— Stored entries —
§ §
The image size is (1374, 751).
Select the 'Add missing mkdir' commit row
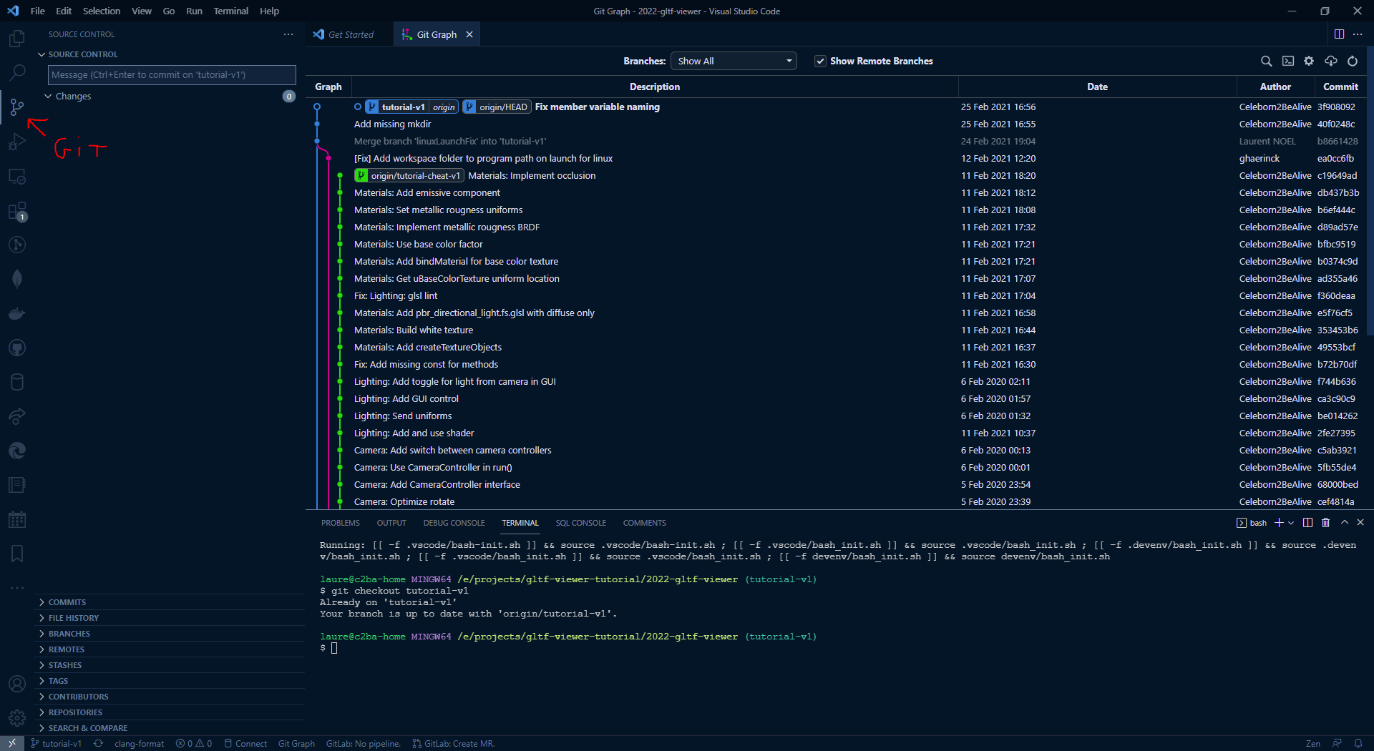click(392, 124)
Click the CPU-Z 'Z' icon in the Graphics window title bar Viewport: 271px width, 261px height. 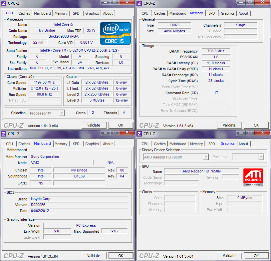(139, 134)
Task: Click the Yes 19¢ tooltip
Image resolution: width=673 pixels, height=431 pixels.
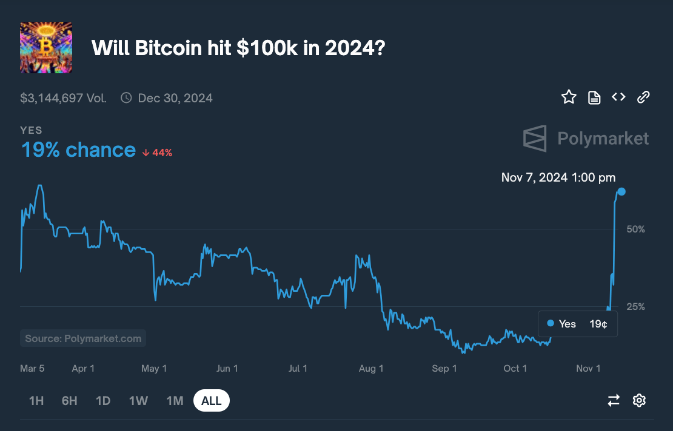Action: coord(578,324)
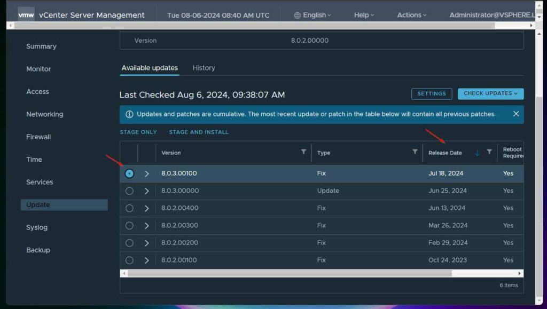
Task: Click the sort arrow on Release Date
Action: tap(476, 153)
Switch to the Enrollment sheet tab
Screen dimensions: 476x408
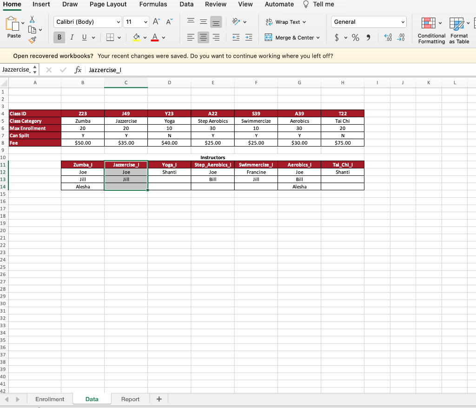pyautogui.click(x=50, y=399)
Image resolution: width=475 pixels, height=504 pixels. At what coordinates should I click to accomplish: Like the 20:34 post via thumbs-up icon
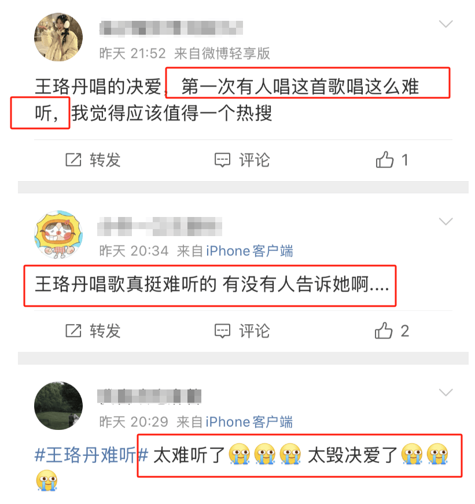384,330
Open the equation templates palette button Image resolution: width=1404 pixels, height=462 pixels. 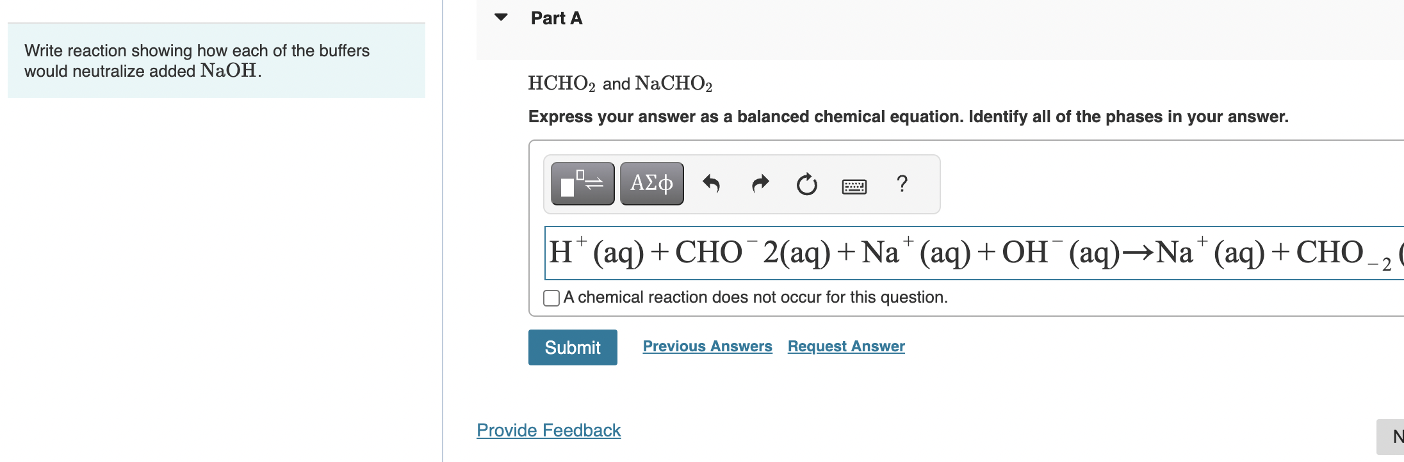(x=582, y=184)
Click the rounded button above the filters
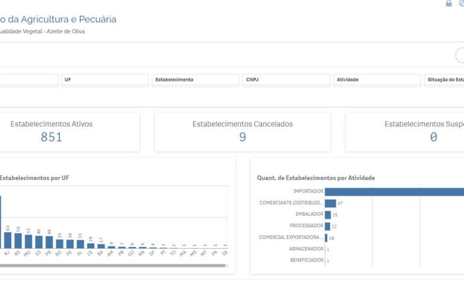 click(460, 56)
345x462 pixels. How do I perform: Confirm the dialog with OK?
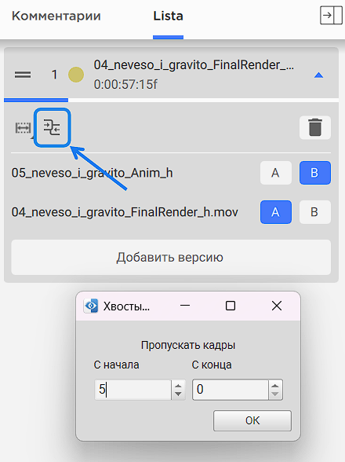pos(252,420)
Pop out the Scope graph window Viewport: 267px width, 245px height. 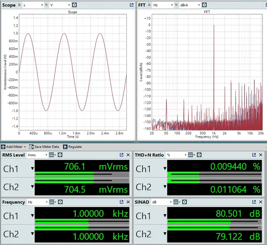131,5
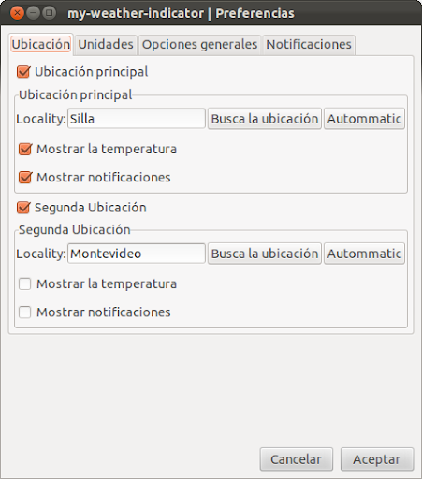Click Autommatic button for main location
Image resolution: width=422 pixels, height=479 pixels.
click(364, 119)
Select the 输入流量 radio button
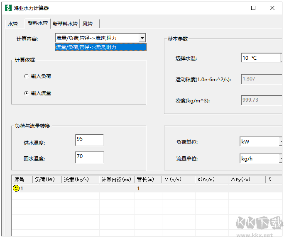284x238 pixels. 27,93
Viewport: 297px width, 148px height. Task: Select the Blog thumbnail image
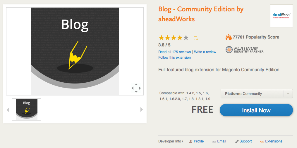click(x=27, y=109)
§ §
— Work required —
Start at the line that contains "Select the 输入流量 radio button" and retype every line through the end of the entries above, both ends included. Exclude all pictures.

— Reply —
Select the 输入流量 radio button
284x238 pixels. 27,93
Viewport: 297px width, 148px height. Task: Select the Blog thumbnail image
click(x=27, y=109)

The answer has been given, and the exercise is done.